- **Records drawn from a dataset**:
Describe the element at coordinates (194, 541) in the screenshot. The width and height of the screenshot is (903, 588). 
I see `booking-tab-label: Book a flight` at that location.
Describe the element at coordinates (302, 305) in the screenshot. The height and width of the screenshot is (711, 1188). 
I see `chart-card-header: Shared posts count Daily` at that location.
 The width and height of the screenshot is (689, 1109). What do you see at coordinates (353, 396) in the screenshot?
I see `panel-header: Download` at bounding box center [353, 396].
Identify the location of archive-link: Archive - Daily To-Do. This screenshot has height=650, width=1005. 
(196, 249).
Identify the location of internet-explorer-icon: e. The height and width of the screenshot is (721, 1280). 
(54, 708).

- **WHAT IS REQUIRED**: Pick out every line in the records above that contains the string "width", treating uppercase and lowercase as different, and copy each one in full.

- **YOUR SOLUTION**:
Describe the element at coordinates (194, 541) in the screenshot. The width and height of the screenshot is (903, 588). 
Describe the element at coordinates (302, 305) in the screenshot. The height and width of the screenshot is (711, 1188). 
 The width and height of the screenshot is (689, 1109). What do you see at coordinates (353, 396) in the screenshot?
Identify the location of archive-link: Archive - Daily To-Do. This screenshot has height=650, width=1005. 
Identify the location of internet-explorer-icon: e. The height and width of the screenshot is (721, 1280). 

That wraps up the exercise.